The health care firm's filings have triggered a sharp response from lawyers for victims of the 2012 fungal meningitis outbreak caused by fungus tainted spinal steroids injected in patients at Nashville's Saint Thomas Outpatient Neurosurgical Center.
"The record contains documents and testimony indicating that the Saint Thomas entities could and did exercise control over the Saint Thomas clinic," the rebuttal states, adding that Saint Thomas breached its duty by allowing the clinic to operate "below the required standard of care."
The Saint Thomas motion to erase liability claims, if granted, would likely have a substantial impact on the amount, if any, local victims can collect from trials scheduled to begin this summer.
In a recent filing with state regulators in Alabama for an upcoming bond issue, Saint Thomas' parent company, Ascension Health, in fact appeared to assume the motion would be granted and its liabilities sharply limited.
"The Tennessee Plaintiffs," the filing states," allege only vicarious liability against the Saint Thomas entities and the Ascension entities, where applicable, for the actions of Saint Thomas Outpatient Neurosurgical Center, Howell Allen Clinic and their employees."
The disclosure states that Ascension's management "does not believe this matter, if decided adversely to the defendants, would have a material adverse impact on the System's financial position or the results of operations as a whole."
In fact, as the court filings show, the motion to dismiss the liability claims is still pending before U.S. District Judge Rya Zobel.
In its 22-page memorandum seeking dismissal of the claims, the Saint Thomas entities contend that employees of the Howell Allen Clinic, the co-owner of the neurosurgical center, ran the outpatient center and were responsible for the decision to purchase steroids from the New England Compounding Center, the firm blamed for the 2012 meningitis outbreak.
"The Saint Thomas entities did not have any right of control over the operation of the (neurosurgical center) or the Howell Allen employees who ran it," the memo states, adding that all the patients treated at the clinic had been referred by Howell Allen doctors.
As a result, they concluded, "actual agency and direct liability claims should be dismissed."
The 27-page brief filed for plaintiffs by Nashville attorney Mark Chalos, cites internal Saint Thomas emails and deposition testimony to challenge the health care firms claims of non-involvement.
Quoted was an email from then Saint Thomas President Michael Schatzlein to Howell Allen which states,"You may be assured no one from Saint Thomas has referred to (the neurosurgical center) as an unaffiliated clinic."
Calling the Saint Thomas entities and the clinic "an indistinguishable tangle of related entities," the brief notes that it was Saint Thomas personnel who were assigned to contact patients after the outbreak became public in the Fall of 2012.
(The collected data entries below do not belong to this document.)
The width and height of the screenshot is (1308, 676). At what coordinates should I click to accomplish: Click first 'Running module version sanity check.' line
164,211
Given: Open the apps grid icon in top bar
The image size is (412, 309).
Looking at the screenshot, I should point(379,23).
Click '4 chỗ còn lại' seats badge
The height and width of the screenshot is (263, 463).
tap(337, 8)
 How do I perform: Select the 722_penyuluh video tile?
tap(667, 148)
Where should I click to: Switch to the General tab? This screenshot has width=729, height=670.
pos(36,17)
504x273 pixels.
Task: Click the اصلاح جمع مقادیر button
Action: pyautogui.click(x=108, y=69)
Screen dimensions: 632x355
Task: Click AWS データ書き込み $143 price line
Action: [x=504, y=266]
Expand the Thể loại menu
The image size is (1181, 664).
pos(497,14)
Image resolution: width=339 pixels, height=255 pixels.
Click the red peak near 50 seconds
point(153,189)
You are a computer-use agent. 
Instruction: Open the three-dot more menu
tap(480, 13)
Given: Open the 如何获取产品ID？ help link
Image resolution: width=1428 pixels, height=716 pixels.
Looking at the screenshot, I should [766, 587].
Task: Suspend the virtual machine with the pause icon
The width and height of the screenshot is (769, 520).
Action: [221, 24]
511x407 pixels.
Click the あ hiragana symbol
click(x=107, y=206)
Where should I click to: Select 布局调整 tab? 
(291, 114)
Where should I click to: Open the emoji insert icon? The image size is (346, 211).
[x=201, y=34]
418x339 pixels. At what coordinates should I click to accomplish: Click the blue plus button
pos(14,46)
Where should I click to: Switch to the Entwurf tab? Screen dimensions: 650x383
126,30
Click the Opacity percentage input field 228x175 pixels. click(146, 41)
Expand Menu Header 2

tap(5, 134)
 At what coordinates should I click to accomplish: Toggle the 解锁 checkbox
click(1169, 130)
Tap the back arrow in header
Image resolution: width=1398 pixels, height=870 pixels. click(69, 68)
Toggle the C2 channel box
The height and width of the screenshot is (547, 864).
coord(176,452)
The brief also cites testimony showing that the chief pharmacist at Saint Thomas had ordered all pharmacy staff not to purchase drugs from any drug compounders and even contacted state drug regulators expressing concern about the legality of NECC's promise to deliver compounded drugs without patient-specific prescriptions.
While the ban was put in place at Saint Thomas non-profit entities, the filing states, the for profit neurosurgical center half owned by a Saint Thomas entity, purchased the tainted drugs from NECC.
In a reply to that brief, Saint Thomas attorney Sarah P. Kelly, charged that the Schatzlein email had been taken out of context and "facts doom" the direct liability claims.